| TEXTE SOURCE |
————

CRÉATION D’UN PÔLE ENTREPRENEURS

A la conquête des pros haut de gamme

Aujourd’hui, les marchés spécialisés se proposent de créer une filière entrepreneurs au sein de la BDD. A priori, ce choix parait judicieux, les clients professionnels entrant dans la catégorie dite Large Pro réclament certainement plus d’expertise et d’attention que d’autres au potentiel moindre tant sur la partie professionnelle que sur la partie privée. Cette dernière représenterait un PNB important dans cette catégorie de clients. De plus, la marge de développement parait conséquente. Les élus Sud au CSE se sont abstenus sur ce projet qui bien qu’essentiel, instaure une fois de plus des suppressions de postes chez les Pro & Assos.

 En cohérence avec le projet stratégique, l’articulation de la relation entre Pros, Gestion privée et Banque Privée en serait renforcée par la création de la filière entrepreneurs Large Pro. Tout va donc pour le mieux, ou presque.

————

| ENTRÉES EXTRAITES |

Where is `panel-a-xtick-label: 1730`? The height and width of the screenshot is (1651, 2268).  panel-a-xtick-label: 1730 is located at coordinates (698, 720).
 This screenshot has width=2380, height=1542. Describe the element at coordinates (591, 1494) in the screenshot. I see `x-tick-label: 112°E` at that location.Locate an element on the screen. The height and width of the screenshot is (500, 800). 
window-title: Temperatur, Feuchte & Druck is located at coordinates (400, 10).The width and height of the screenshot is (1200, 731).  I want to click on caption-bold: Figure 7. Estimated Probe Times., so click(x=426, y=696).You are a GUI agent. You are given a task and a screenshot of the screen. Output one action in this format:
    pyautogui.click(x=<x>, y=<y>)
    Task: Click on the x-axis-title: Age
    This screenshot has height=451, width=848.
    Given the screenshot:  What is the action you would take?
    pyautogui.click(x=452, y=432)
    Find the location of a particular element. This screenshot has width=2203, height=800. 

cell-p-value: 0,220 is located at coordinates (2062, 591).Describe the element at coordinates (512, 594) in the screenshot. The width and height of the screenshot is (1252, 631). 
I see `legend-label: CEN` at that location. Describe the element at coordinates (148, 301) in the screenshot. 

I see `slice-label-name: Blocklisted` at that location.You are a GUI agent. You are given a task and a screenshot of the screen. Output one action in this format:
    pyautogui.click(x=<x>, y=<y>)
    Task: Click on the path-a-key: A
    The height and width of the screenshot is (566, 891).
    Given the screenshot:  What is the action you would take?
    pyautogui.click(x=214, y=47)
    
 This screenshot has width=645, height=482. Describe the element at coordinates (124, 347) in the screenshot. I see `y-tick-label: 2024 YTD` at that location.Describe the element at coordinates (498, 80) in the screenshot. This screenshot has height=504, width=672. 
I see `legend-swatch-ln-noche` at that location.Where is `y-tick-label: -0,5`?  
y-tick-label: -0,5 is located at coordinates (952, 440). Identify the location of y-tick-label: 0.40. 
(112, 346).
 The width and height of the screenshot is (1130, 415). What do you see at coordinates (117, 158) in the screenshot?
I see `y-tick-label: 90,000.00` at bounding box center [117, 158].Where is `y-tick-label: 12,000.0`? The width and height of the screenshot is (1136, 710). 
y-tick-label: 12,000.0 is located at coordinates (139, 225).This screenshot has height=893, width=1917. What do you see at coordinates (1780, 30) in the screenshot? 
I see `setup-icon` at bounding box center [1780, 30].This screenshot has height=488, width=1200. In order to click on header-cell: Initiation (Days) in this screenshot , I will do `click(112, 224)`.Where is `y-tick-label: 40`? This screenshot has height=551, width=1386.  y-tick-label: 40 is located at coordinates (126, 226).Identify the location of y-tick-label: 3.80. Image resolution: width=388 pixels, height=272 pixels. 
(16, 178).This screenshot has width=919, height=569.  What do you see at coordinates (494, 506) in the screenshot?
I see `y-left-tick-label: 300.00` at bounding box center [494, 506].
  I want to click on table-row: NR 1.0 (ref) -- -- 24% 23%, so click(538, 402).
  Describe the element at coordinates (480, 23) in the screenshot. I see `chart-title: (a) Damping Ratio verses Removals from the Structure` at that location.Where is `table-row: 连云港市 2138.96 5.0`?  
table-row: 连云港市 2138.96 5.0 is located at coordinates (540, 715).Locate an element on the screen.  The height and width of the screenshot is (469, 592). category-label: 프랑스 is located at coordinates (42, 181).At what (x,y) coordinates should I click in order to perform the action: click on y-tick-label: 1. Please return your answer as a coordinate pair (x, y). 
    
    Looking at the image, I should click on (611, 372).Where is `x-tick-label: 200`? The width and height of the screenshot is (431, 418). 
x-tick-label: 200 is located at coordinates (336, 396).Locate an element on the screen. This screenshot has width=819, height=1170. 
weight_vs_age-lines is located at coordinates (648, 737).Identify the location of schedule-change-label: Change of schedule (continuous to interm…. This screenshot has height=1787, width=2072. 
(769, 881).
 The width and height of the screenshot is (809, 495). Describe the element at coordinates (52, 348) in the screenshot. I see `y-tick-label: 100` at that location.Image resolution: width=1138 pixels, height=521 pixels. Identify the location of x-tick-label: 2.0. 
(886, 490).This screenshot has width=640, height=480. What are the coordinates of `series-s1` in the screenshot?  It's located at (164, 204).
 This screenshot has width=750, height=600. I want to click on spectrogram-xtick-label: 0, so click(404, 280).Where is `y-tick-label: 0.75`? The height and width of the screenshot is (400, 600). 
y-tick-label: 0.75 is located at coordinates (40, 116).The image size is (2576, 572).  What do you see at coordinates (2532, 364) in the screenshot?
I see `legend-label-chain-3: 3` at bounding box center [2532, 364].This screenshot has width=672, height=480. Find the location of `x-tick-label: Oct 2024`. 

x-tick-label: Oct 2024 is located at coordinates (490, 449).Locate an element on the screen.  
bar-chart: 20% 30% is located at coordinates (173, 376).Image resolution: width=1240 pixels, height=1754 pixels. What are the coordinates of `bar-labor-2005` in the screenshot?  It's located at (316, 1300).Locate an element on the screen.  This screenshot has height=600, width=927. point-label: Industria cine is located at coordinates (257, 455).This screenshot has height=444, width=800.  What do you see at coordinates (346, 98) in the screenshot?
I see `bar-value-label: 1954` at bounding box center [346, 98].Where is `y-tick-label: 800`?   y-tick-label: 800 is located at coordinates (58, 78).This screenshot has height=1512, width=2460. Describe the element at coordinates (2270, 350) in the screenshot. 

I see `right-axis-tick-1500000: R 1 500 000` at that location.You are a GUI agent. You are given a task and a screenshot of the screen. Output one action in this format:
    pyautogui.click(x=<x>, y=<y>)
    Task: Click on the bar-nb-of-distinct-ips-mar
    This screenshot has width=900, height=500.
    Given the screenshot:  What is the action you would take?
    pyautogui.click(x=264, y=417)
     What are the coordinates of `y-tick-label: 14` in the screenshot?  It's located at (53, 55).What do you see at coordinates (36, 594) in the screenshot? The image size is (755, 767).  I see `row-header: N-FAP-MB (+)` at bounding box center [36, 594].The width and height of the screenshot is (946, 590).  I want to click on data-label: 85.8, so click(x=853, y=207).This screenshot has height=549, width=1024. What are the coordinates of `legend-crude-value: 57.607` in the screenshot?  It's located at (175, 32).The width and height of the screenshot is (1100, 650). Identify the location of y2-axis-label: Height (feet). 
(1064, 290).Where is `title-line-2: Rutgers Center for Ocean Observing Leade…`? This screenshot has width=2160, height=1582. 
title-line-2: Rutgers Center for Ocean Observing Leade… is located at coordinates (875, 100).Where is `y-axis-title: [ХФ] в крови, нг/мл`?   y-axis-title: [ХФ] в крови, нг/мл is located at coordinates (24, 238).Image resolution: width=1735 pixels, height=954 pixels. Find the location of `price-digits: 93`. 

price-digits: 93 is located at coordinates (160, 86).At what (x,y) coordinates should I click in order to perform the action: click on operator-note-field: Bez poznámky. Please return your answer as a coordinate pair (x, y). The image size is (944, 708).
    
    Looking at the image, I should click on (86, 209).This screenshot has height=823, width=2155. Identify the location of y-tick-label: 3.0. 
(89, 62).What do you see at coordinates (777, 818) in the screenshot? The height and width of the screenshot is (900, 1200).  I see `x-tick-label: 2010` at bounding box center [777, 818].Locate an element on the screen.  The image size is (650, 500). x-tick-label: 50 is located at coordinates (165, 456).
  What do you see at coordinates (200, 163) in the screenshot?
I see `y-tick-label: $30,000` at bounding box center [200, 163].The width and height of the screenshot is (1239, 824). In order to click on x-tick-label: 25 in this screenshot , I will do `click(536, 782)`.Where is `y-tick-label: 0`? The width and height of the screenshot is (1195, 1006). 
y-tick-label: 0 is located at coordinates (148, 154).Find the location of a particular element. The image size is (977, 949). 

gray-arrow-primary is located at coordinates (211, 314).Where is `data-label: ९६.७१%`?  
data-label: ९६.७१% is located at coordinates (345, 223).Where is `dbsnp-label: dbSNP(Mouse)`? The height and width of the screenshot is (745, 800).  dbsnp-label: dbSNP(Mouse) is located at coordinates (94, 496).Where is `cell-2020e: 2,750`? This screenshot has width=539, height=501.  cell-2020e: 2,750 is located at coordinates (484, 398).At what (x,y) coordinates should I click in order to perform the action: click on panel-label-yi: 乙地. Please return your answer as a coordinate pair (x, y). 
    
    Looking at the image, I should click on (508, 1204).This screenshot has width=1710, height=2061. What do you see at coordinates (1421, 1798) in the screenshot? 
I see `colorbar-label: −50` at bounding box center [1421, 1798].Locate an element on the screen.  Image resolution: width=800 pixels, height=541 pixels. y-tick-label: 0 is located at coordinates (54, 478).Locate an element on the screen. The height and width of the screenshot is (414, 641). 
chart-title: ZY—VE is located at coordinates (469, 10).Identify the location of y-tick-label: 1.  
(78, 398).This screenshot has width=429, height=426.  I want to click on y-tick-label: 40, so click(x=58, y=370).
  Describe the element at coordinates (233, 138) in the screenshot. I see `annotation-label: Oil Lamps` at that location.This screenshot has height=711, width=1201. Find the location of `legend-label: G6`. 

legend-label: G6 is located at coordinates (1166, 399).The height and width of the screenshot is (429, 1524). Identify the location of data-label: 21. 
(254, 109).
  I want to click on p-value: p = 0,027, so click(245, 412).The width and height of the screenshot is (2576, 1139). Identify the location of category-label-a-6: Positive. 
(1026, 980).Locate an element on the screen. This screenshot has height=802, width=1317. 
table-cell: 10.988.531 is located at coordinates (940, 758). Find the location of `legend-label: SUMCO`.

————

| CONSIGNE |
D'après le texte source, quelle position les élus Sud au CSE ont-ils prise sur le projet de filière entrepreneurs ?

| RÉPONSE ATTENDUE |
Ils se sont abstenus.